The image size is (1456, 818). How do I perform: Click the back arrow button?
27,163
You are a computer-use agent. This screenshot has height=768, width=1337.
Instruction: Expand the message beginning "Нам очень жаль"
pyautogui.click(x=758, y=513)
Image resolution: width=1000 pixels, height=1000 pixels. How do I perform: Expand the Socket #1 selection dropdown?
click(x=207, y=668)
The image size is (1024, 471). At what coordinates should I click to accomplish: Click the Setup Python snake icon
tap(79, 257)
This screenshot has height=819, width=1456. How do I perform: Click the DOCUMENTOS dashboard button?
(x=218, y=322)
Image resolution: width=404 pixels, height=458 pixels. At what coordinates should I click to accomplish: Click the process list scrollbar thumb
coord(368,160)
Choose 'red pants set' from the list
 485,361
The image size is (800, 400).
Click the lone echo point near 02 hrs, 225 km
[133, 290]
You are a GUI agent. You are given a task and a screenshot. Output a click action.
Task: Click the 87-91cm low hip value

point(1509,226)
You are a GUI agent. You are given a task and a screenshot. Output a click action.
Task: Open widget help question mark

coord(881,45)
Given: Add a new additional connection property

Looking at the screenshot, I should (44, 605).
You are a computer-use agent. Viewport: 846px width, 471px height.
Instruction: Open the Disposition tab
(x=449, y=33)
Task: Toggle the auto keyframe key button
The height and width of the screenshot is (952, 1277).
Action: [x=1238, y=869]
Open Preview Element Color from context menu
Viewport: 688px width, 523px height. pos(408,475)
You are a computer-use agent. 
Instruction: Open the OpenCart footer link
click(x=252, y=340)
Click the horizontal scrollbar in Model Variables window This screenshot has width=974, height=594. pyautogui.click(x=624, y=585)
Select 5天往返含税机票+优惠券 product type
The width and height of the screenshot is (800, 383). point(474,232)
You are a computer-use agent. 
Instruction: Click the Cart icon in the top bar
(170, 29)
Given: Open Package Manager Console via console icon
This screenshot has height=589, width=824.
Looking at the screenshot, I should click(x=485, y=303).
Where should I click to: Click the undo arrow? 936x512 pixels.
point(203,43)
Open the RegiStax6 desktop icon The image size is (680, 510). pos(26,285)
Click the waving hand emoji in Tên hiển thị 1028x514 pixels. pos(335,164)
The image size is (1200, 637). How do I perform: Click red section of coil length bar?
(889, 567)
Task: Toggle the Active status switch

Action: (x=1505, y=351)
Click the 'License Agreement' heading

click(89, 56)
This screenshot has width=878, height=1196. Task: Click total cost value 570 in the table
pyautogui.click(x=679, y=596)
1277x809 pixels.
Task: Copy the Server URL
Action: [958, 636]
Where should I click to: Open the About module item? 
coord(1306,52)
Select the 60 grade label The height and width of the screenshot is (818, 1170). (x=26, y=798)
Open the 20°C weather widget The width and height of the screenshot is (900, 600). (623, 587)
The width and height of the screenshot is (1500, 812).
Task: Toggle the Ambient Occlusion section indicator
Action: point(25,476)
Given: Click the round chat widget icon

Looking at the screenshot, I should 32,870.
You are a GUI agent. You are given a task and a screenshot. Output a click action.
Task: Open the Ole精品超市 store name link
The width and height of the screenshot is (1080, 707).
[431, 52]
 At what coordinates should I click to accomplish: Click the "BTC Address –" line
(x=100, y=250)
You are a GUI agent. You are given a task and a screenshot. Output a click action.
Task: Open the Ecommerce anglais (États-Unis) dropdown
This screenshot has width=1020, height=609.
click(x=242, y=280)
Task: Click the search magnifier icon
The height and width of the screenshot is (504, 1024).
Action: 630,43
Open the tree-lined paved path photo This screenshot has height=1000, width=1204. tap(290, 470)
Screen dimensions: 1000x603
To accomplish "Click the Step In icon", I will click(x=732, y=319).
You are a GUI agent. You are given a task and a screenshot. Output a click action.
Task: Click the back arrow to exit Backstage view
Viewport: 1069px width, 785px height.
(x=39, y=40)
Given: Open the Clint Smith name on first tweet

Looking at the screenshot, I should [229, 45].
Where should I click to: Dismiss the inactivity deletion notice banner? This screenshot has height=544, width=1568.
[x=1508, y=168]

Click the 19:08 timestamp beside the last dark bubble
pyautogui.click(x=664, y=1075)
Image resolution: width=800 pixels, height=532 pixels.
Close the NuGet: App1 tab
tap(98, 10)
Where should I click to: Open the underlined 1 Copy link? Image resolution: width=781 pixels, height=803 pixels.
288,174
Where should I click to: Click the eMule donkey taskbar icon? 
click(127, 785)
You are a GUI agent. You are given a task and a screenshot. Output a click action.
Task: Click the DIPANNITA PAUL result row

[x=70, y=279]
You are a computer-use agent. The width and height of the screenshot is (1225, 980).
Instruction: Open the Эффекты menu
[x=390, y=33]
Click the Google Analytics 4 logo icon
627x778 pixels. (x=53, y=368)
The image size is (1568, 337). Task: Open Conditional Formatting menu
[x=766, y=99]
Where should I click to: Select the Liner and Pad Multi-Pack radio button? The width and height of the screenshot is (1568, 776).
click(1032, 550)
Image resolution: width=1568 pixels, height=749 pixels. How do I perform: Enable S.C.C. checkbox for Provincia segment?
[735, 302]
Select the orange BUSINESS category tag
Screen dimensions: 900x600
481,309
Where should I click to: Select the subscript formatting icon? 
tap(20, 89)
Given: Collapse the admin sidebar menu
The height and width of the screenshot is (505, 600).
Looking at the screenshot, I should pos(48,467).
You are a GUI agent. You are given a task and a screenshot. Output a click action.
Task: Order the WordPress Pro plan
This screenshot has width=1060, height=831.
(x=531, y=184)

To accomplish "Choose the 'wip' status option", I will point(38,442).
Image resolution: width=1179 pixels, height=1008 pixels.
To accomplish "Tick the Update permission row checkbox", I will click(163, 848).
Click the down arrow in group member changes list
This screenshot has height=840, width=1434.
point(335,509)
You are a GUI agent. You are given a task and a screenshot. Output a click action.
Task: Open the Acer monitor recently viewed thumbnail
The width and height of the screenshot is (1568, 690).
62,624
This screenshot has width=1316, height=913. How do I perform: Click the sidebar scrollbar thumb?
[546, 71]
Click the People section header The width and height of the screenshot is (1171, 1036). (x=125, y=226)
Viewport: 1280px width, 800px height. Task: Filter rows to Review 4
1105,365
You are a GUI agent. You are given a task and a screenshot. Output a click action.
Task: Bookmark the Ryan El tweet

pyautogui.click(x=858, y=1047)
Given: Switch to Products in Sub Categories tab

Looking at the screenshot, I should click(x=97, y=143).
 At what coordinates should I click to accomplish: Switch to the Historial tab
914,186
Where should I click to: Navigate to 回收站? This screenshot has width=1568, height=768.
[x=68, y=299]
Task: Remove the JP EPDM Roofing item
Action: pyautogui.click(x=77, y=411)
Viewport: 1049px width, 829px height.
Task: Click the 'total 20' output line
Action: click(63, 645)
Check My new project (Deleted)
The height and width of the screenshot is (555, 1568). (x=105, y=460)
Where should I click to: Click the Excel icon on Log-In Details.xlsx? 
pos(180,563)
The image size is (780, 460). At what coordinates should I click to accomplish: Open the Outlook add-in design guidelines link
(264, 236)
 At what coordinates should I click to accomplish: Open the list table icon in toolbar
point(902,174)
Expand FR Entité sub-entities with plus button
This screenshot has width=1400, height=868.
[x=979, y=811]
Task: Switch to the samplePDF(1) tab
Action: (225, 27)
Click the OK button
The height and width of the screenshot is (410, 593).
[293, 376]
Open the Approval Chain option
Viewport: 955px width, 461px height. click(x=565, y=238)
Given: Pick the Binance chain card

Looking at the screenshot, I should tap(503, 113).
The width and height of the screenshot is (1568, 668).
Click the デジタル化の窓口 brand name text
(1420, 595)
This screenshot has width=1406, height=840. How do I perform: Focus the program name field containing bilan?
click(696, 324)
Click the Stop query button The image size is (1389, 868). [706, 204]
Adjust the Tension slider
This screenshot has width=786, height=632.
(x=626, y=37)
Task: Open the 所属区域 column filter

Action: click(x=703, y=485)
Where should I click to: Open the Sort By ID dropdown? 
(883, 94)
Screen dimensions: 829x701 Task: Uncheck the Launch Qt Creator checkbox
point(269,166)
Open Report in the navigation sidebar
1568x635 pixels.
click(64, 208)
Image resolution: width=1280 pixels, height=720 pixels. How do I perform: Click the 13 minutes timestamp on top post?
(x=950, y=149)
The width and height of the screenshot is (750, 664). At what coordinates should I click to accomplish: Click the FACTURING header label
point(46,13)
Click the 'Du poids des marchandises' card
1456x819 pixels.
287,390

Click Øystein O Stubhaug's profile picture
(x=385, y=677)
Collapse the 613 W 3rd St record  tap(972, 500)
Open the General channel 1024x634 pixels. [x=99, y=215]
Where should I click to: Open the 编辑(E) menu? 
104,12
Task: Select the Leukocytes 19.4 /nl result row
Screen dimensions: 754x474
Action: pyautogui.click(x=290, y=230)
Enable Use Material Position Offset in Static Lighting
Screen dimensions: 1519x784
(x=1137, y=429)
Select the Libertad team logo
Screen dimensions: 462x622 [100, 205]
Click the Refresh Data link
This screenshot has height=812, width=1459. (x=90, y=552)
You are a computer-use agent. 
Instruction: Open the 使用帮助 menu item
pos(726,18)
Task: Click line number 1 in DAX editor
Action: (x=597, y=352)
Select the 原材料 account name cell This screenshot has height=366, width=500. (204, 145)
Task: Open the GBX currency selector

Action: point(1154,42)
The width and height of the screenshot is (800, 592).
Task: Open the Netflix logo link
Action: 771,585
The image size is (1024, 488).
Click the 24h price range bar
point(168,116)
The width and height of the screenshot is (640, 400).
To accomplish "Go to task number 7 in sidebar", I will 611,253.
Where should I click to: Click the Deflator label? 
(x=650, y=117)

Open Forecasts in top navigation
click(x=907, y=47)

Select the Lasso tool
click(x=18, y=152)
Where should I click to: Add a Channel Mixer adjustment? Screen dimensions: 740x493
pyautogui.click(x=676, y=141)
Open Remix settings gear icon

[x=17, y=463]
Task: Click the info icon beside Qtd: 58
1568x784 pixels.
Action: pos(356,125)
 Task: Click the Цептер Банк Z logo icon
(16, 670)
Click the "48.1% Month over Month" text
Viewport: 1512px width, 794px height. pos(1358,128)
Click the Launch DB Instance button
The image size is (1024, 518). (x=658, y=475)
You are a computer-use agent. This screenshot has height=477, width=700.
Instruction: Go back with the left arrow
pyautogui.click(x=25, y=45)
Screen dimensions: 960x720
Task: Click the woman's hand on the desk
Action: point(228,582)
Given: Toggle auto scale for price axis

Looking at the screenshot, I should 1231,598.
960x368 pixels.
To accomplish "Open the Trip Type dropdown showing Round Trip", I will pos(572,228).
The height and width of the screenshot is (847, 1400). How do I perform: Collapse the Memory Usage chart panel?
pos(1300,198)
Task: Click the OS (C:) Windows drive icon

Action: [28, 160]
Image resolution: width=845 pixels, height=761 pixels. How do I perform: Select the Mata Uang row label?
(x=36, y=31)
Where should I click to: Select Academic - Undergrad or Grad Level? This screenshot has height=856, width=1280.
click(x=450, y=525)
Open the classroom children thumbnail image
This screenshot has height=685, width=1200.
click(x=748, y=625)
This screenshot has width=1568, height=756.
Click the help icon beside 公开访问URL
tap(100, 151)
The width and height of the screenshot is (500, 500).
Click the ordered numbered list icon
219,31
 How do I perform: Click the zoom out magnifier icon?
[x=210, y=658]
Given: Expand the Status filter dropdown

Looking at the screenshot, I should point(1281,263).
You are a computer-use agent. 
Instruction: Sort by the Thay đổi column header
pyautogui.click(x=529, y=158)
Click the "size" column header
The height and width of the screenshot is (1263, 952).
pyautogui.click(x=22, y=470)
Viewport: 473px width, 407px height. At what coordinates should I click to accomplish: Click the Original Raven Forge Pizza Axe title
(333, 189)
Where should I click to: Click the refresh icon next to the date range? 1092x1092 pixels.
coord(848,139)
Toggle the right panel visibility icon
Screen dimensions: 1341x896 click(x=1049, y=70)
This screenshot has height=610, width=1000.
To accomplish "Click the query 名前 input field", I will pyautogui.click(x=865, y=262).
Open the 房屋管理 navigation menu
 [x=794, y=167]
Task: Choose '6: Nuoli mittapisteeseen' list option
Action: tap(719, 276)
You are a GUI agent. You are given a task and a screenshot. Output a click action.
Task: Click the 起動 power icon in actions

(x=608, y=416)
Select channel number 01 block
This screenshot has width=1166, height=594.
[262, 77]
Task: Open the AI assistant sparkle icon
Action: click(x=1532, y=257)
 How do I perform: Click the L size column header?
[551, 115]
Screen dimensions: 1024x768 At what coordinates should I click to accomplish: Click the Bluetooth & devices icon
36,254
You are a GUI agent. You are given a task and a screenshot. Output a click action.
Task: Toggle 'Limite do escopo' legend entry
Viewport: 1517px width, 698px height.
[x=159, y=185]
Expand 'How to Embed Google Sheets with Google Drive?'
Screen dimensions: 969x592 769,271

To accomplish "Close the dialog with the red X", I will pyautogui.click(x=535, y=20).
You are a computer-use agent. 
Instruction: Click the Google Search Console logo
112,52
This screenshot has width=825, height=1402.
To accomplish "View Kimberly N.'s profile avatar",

# # # # #

*EXERCISE INSTRUCTIONS*.
Up to and including the line that holds "You are a computer-use agent. Viewport: 846px", reproduce the records above exactly from their first line, and give nothing else.

*RESULT FOR THIS EXERCISE*.
The image size is (1456, 818). How do I perform: Click the back arrow button?
27,163
You are a computer-use agent. This screenshot has height=768, width=1337.
Instruction: Expand the message beginning "Нам очень жаль"
pyautogui.click(x=758, y=513)
Image resolution: width=1000 pixels, height=1000 pixels. How do I perform: Expand the Socket #1 selection dropdown?
click(x=207, y=668)
The image size is (1024, 471). At what coordinates should I click to accomplish: Click the Setup Python snake icon
tap(79, 257)
This screenshot has height=819, width=1456. How do I perform: Click the DOCUMENTOS dashboard button?
(x=218, y=322)
Image resolution: width=404 pixels, height=458 pixels. At what coordinates should I click to accomplish: Click the process list scrollbar thumb
coord(368,160)
Choose 'red pants set' from the list
 485,361
The image size is (800, 400).
Click the lone echo point near 02 hrs, 225 km
[133, 290]
You are a GUI agent. You are given a task and a screenshot. Output a click action.
Task: Click the 87-91cm low hip value

point(1509,226)
You are a GUI agent. You are given a task and a screenshot. Output a click action.
Task: Open widget help question mark

coord(881,45)
Given: Add a new additional connection property

Looking at the screenshot, I should (44, 605).
You are a computer-use agent. Viewport: 846px width, 471px height.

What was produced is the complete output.